It's buttery-smooth for me on IE 10 (not yet on Win 8.1, so I can't check th fps in the dev tools), jerky (< 30 fps) for both PNG and SVG in Chrome (with PNG being actually slower) and very jerky for SVG on Firefox.

Chrome is puzzling and suggests that there are other factors at play that result in poor performance here.


SVG rendering should properly be paired with proper use of the dejeur hardware accelerations of choice, and for that I'm personally finding various fringes of the MOAI community of much interest, as it puts SVG into a fabulous playground.


That's a fairly extreme outlier, though – other than font/icon preview pages, how many sites want to display hundreds of different icons in rapid succession?


In my experience, you can see noticeable performance losses pretty quickly on mobile devices in as few as 9 on-screen icons, especially in cases of animated elements.

edit: caveat for animated elements.


That fits with what the Sencha team reported for iOS 7 - big wins for static SVG but bigger losses for animation:

http://www.sencha.com/blog/the-html5-scorecard-the-good-the-...

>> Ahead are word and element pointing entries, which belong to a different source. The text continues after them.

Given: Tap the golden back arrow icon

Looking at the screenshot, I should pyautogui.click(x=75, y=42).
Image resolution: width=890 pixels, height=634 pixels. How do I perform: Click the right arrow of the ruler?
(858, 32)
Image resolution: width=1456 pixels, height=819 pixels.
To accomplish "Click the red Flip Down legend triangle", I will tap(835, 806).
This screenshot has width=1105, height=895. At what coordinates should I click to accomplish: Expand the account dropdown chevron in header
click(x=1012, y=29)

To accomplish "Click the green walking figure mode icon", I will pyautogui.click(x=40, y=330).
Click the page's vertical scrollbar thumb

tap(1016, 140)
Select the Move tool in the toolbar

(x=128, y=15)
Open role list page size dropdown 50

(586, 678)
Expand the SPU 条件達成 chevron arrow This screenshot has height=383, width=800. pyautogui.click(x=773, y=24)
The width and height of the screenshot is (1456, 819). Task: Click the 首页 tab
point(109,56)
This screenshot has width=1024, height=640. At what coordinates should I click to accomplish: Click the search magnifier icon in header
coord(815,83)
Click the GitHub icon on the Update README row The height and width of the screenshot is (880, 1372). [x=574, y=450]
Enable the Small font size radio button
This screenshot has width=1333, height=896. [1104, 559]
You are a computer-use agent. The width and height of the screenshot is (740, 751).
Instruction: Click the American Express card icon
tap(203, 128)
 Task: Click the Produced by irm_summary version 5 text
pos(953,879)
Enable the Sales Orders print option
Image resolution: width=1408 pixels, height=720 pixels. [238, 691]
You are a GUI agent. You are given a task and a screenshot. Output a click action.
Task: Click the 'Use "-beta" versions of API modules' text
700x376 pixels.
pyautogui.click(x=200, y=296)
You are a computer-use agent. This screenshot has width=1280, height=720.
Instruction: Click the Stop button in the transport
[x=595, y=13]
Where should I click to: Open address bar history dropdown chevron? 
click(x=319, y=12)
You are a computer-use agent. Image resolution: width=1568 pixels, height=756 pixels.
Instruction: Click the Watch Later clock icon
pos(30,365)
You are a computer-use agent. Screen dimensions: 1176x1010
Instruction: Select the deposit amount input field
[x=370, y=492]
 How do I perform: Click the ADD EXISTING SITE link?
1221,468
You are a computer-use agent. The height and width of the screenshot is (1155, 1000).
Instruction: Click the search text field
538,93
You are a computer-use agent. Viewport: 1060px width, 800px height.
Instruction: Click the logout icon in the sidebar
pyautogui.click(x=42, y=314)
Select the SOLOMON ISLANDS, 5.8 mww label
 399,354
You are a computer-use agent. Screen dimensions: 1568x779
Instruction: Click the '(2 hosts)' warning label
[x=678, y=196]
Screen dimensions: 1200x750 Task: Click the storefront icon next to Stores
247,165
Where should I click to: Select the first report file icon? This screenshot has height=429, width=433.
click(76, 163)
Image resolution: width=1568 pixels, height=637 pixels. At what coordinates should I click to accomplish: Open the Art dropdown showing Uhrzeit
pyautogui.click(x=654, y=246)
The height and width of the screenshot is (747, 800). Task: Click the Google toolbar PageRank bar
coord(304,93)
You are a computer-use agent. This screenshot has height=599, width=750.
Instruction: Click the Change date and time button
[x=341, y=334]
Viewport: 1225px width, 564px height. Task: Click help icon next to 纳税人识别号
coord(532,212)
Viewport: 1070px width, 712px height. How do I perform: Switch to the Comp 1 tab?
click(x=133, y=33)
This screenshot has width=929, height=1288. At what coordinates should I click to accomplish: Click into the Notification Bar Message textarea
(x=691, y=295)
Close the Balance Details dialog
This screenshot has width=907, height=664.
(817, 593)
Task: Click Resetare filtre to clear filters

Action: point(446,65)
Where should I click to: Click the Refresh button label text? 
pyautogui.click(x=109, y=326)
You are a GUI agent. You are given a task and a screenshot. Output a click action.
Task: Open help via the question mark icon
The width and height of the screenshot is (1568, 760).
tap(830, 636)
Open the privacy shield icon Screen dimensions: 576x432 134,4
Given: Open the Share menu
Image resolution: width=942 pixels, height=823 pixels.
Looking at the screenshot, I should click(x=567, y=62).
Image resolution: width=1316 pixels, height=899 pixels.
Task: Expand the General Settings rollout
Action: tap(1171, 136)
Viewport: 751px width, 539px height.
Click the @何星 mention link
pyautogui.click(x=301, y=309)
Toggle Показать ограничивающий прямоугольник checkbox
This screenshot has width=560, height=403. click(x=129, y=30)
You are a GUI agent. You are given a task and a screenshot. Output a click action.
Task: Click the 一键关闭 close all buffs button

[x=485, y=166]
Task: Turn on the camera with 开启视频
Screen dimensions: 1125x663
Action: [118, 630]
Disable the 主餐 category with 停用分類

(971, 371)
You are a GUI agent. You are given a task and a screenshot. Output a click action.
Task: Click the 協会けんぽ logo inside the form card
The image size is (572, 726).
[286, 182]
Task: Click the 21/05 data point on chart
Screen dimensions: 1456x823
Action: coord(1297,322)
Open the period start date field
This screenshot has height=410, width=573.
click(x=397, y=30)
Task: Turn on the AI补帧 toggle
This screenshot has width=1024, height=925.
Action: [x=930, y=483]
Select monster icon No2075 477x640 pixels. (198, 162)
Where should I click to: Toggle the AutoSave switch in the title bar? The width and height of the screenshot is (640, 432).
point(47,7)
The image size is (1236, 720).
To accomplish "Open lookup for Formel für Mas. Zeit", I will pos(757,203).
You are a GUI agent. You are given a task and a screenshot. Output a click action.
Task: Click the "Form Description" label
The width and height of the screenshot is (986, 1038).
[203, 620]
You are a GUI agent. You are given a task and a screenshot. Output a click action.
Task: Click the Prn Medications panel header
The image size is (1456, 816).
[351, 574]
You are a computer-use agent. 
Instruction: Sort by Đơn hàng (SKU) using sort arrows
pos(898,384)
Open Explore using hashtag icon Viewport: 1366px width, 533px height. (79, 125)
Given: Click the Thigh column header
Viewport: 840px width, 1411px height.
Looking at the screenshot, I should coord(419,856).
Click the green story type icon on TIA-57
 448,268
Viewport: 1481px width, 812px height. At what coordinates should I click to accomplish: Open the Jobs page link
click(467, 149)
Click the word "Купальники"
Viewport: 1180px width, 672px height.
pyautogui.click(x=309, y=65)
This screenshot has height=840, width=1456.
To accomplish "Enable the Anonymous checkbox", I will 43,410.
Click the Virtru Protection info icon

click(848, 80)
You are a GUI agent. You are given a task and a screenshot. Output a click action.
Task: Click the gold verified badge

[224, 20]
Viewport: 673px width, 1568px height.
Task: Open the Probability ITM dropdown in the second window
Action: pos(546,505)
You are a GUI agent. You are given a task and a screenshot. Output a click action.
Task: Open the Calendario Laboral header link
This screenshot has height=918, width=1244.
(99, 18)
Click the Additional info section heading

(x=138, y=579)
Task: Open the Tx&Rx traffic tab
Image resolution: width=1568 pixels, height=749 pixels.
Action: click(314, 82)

Look at it this way, everywhere on your screen you see repetition is an opportunity for a new, simple symbol that can be represented with fundamental glyphs.


Interesting. In FF29, there's no perceptible difference.


SVG performance on mobile is exceptionally abysmal. The desktop browser performance delta isn't bad.


Are there any mobile browsers using something like librsvg, focused more on rasterising static SVGs than loading into a memory a full DOM?

https://wiki.gnome.org/action/show/Projects/LibRsvg?action=s...


Can you point to any benchmarks demonstrating this?